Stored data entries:

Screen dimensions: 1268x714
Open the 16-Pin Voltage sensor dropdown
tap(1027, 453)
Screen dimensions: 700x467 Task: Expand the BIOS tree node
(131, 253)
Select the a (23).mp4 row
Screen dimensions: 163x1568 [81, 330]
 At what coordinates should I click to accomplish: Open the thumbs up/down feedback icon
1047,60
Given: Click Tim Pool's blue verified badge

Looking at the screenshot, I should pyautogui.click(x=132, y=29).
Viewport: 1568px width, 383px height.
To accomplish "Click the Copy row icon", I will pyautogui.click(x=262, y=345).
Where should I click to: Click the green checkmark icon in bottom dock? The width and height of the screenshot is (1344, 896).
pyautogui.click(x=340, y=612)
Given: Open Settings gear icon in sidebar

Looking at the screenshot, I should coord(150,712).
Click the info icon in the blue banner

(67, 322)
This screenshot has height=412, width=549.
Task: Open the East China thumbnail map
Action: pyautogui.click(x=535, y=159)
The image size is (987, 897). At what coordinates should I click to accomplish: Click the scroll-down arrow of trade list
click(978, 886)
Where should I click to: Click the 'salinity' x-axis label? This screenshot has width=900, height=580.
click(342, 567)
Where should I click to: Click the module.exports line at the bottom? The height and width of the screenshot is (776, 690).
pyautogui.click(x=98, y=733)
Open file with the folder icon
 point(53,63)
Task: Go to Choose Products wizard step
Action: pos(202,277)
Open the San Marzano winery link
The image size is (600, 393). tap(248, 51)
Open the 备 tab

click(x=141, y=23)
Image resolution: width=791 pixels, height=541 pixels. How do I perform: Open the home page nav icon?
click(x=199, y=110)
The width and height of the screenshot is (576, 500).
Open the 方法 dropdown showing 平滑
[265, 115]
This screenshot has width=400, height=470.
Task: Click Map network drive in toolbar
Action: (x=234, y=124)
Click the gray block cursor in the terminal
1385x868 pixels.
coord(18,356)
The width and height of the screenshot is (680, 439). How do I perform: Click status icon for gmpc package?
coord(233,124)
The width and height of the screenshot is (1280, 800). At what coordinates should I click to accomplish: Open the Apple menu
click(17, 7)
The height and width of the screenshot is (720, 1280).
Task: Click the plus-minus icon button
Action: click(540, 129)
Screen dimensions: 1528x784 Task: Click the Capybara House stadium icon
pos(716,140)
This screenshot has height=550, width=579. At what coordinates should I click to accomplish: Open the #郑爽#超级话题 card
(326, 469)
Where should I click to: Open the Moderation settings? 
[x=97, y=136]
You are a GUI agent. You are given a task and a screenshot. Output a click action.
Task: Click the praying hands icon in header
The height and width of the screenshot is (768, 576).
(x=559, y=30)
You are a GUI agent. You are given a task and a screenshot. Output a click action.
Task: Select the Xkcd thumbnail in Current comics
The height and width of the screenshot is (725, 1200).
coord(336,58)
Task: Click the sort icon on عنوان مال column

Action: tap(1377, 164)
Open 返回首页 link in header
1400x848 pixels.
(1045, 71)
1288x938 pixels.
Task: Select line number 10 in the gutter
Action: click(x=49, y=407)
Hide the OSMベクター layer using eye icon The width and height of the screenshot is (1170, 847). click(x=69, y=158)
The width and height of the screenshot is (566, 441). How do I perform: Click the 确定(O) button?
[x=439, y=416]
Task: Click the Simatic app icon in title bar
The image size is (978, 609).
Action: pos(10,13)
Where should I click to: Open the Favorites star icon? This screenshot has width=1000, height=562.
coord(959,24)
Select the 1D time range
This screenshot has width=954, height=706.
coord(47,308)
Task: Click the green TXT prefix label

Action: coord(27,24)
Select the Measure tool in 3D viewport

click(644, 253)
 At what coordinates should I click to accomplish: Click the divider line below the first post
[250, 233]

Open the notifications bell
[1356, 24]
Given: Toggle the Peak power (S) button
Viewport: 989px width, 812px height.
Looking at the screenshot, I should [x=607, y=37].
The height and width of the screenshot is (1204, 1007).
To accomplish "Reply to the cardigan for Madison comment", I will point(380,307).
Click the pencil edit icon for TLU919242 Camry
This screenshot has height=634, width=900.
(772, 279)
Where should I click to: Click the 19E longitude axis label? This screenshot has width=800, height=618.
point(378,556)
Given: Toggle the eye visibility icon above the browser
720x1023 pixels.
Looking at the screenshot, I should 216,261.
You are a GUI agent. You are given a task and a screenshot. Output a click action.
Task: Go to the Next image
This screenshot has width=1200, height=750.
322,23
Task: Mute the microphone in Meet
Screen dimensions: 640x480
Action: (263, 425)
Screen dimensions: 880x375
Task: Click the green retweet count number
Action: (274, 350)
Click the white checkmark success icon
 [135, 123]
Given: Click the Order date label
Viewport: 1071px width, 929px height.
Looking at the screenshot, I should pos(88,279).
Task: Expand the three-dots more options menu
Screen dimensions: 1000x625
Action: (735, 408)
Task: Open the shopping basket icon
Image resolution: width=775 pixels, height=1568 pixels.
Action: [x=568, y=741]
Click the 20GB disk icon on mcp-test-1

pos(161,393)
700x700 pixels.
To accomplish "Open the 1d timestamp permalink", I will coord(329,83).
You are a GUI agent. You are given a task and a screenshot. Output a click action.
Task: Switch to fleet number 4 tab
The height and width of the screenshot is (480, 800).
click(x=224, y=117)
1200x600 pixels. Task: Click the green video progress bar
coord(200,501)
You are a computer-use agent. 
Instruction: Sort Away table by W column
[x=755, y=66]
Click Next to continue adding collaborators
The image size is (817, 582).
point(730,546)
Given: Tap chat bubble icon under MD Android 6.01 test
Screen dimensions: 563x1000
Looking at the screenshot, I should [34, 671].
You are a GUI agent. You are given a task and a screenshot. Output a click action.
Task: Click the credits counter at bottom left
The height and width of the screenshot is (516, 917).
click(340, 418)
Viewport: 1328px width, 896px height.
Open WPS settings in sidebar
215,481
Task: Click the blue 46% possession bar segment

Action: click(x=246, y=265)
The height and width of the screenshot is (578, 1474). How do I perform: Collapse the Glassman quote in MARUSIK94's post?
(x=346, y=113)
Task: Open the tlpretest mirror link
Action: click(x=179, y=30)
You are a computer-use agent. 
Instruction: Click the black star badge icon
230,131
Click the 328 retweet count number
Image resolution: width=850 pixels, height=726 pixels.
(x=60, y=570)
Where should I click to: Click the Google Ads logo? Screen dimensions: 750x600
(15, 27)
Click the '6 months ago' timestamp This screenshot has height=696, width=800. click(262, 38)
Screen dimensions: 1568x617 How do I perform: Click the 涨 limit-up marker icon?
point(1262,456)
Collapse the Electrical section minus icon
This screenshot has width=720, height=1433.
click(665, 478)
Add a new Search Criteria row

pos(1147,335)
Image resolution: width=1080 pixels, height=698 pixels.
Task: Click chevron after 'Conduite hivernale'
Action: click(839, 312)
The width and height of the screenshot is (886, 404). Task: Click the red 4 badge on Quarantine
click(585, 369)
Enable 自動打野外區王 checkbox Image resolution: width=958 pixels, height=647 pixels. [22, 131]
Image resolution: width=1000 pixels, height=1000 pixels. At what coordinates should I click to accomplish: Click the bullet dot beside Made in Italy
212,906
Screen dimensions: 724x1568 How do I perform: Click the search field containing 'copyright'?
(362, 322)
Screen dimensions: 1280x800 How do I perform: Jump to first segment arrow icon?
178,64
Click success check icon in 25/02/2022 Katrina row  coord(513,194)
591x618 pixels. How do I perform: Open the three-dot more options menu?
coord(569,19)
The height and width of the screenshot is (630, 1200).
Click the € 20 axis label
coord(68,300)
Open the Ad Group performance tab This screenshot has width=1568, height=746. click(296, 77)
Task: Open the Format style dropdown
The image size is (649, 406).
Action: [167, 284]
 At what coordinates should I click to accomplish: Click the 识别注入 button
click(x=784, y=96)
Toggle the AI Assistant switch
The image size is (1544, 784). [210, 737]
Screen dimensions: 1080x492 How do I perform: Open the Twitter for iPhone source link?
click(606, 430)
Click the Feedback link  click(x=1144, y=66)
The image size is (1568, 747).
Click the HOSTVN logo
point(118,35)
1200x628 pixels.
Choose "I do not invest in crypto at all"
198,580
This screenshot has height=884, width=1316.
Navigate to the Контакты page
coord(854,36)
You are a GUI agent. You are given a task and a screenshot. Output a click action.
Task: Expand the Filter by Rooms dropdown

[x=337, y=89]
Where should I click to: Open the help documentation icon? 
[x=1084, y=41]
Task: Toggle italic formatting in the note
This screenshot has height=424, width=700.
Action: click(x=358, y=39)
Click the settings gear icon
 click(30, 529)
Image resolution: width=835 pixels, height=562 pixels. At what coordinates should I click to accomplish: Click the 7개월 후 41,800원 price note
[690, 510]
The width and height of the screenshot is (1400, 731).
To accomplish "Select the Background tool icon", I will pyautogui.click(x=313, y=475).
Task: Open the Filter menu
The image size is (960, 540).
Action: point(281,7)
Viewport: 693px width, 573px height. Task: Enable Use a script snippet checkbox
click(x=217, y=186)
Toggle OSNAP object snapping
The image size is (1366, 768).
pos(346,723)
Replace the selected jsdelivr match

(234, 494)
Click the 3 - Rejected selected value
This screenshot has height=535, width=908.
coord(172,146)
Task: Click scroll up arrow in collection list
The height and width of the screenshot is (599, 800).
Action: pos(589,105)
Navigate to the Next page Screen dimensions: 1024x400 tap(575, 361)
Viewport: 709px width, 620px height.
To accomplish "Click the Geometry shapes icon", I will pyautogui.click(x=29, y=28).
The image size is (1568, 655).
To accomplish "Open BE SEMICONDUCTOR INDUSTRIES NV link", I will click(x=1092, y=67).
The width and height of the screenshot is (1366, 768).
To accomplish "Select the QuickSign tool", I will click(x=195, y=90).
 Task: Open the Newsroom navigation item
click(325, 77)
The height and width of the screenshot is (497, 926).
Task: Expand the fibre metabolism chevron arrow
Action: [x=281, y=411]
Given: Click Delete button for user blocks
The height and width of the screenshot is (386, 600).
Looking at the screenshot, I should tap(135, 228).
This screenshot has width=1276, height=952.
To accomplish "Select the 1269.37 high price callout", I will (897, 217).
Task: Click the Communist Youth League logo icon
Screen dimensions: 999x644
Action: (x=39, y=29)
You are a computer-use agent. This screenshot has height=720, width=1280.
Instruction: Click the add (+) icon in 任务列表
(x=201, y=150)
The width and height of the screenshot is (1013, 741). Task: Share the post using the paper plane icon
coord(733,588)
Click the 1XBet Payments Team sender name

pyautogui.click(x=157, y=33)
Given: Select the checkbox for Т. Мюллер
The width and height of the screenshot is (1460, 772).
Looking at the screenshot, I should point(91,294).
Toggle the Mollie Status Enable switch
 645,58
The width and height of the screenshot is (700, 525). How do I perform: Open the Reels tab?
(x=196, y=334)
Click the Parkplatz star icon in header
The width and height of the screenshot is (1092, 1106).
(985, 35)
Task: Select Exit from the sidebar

_Problem statement_: Show the lines of the records that contain the word "timestamp".

_Answer section_:
To accomplish "Open the 1d timestamp permalink", I will coord(329,83).
Click the '6 months ago' timestamp This screenshot has height=696, width=800. click(262, 38)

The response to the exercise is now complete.